MCP · Tool

context

Account-specific reference data — statuses, pipelines, users, tags, custom fields, and the values an agent needs to make valid writes.

Last updated Jul 16, 2026

context returns the account-specific reference data an agent needs before it can build a valid create or update payload. describe tells the agent which fields exist; context tells it which values are valid for this account right now — the user list, the pipeline stages, the contact statuses, the custom fields defined on this CRM.

Signature

{
  "type": "object",
  "properties": {}
}

context takes no arguments.

What it returns

KeyContents
statusesContact statuses configured for this account.
lead_sourcesLead sources available when creating or updating a contact.
call_resultsOutcomes that can be set on a call (e.g. “Reached”, “Left voicemail”).
pipelinesDeal pipelines and their stages, with a default: true flag on the default pipeline.
usersAll users on the account: id, name, role.
tagsTags currently in use on the account.
reasons_lostConfigured reasons for losing a deal (when enabled).
predefined_actionsSaved action templates — name and a days offset for scheduling.
predefined_itemsSaved deal line-items — name, description, cost, price.
schemaCustom-field definitions per entity — name, type, choices, and whether each is mandatory on create.
accountAccount metadata: subscription plan, timezone, seat count.
userThe current user’s defaults — e.g. default_deal_commission_percentage.

The shape of each entry mirrors what’s used elsewhere in the API. Statuses, lead sources, and call results expose a system_id / display_name; reasons lost, predefined actions, and predefined items expose an id / name. Users expose id, first_name, last_name, role. Pipelines expose id, name, type (sales or delivery), default, and nested stages — each stage a { stage, label } pair, where stage is the integer you filter and group deals on.

These same custom fields are on describe(entity) too — as writable custom_fields.<name> fields with their query types, filter/sort flags, and dropdown choices, which is the view to use for querying and writing. The one thing context().schema adds is the mandatory flag.

Example

Calling context() from the agent returns something like:

{
  "statuses": [
    { "system_id": "lead",     "display_name": "Lead" },
    { "system_id": "customer", "display_name": "Customer" }
  ],
  "pipelines": [
    {
      "id": "65f...",
      "name": "Sales",
      "type": "sales",
      "default": true,
      "stages": [
        { "stage": 10, "label": "Qualified" },
        { "stage": 20, "label": "Demo scheduled" }
      ]
    }
  ],
  "users":              [ { "id": "...", "first_name": "Sam", "last_name": "Lee", "role": "owner" } ],
  "tags":               [ "VIP", "Newsletter" ],
  "reasons_lost":       [ { "id": "...", "name": "Price too high" } ],
  "predefined_actions": [ { "id": "...", "name": "Follow up with [Firstname]", "days": 2 } ],
  "schema":             { "contacts": [{ "name": "Birthday", "type": "anniversary", "choices": [], "mandatory": false }] },
  "account":            { "plan": "Business", "timezone": "Europe/Dublin", "seats": 8 },
  "user":               { "default_deal_commission_percentage": 10 }
}

When the agent should call it

Once per session before the first write, and again after the user mentions a stage, status, user, or tag that wasn’t in the previous context payload.
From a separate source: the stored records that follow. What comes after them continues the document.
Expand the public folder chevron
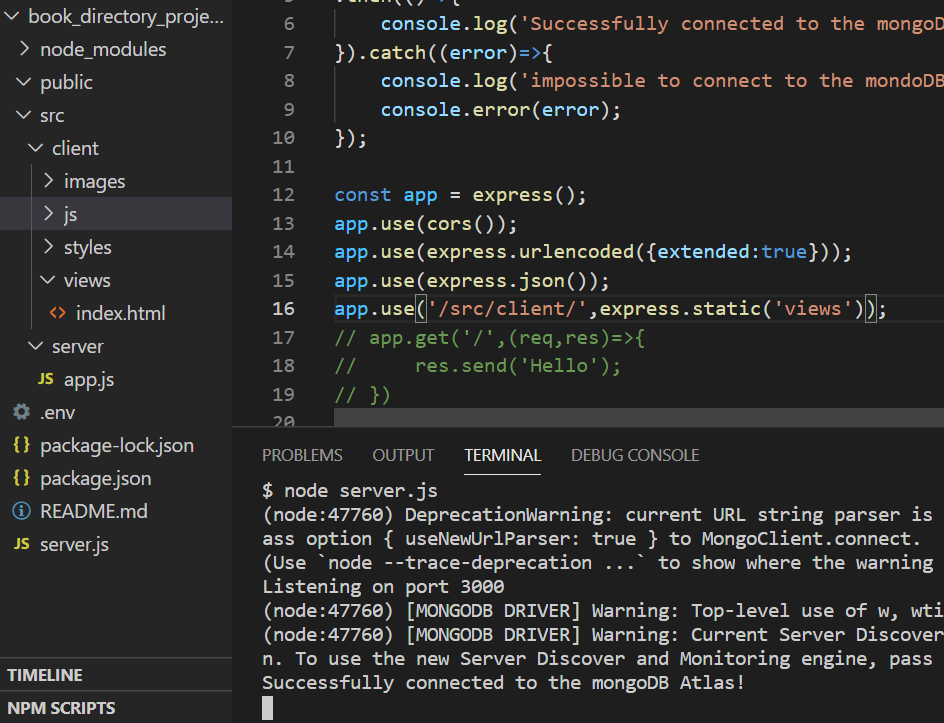Viewport: 944px width, 723px height. [x=23, y=83]
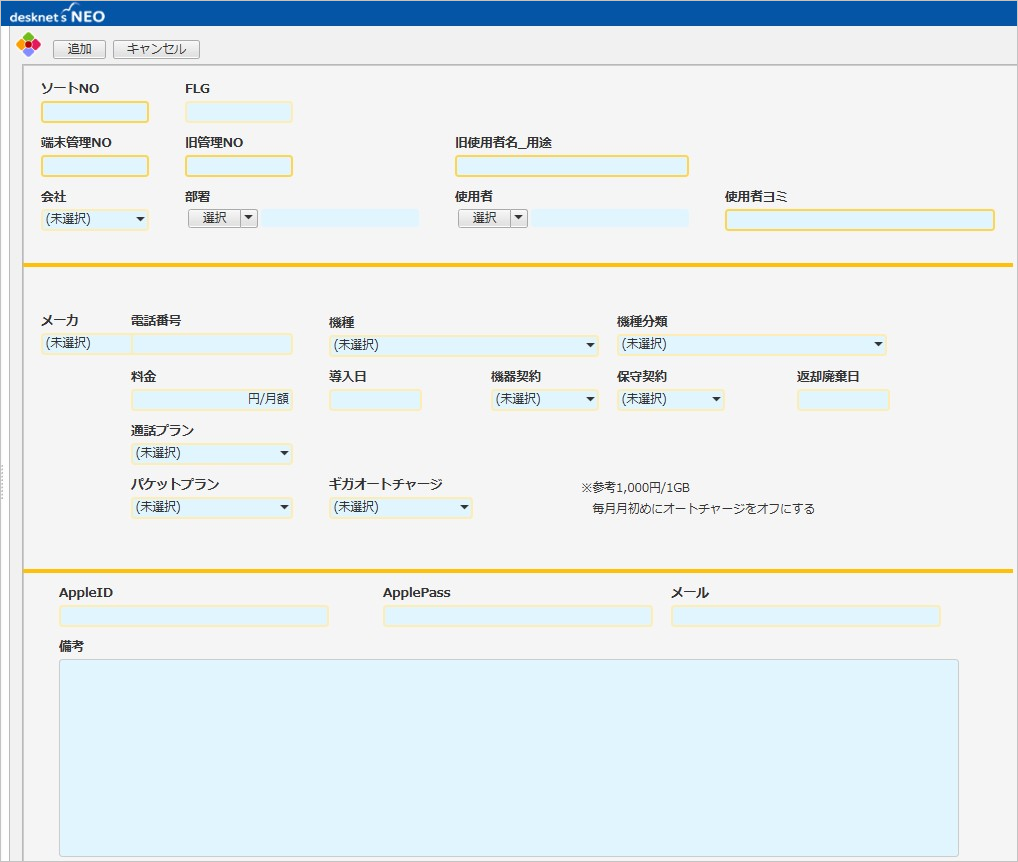Click into the 備考 text area
Image resolution: width=1018 pixels, height=862 pixels.
pos(508,757)
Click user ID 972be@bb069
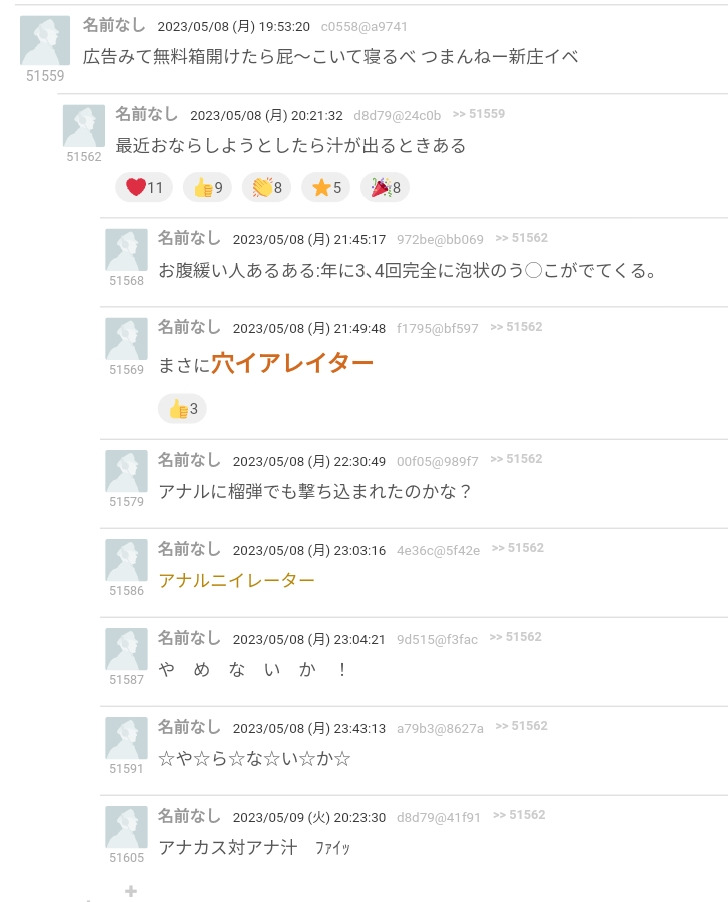728x902 pixels. click(440, 240)
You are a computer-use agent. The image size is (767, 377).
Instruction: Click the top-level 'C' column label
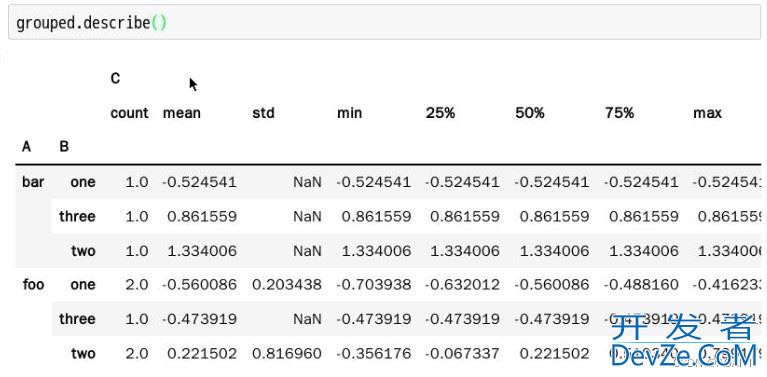point(115,78)
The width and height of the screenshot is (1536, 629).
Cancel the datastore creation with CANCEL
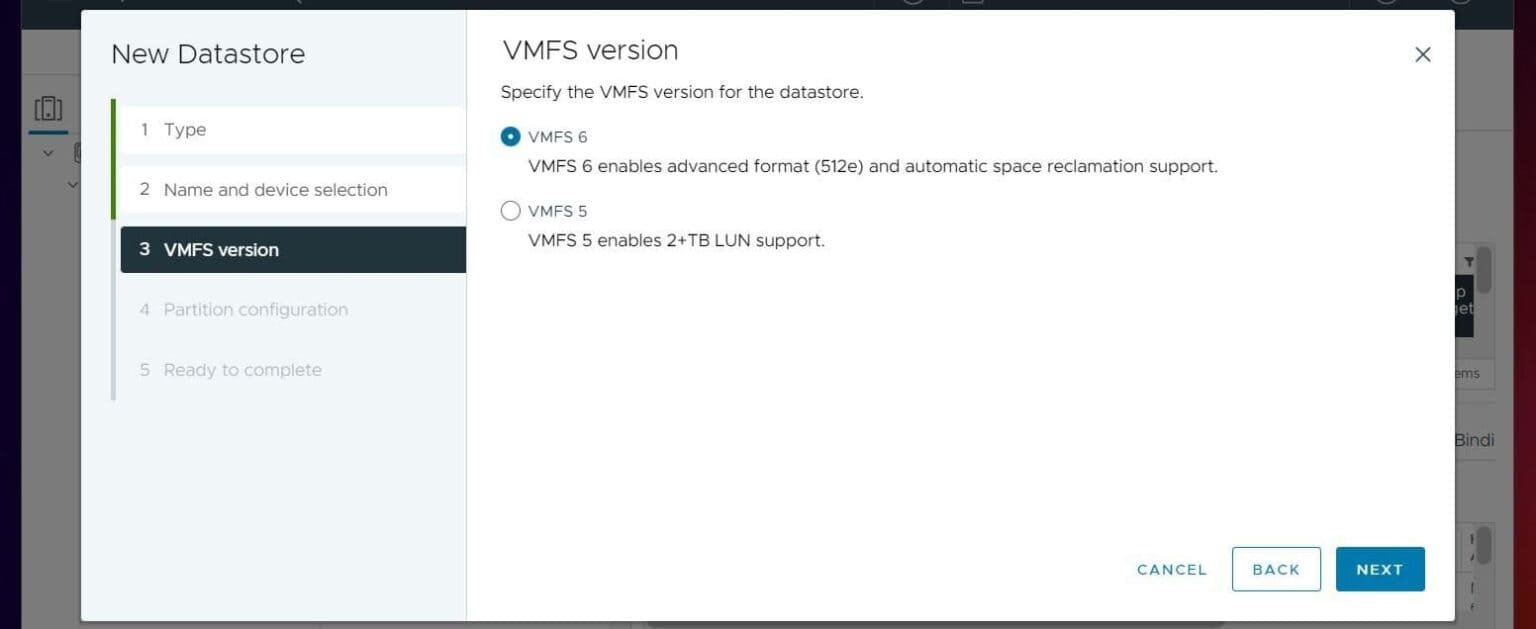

This reference data changes only when an account admin edits settings, so there’s no need to refresh it every turn.

Errors

  • Missing server context — the tool requires a resolved account and user. In a properly authorized MCP session this is always populated; an error here usually means the OAuth token has been revoked or expired.

Scope

mcp. context returns account reference data, not records, so it’s available on every authorized MCP session.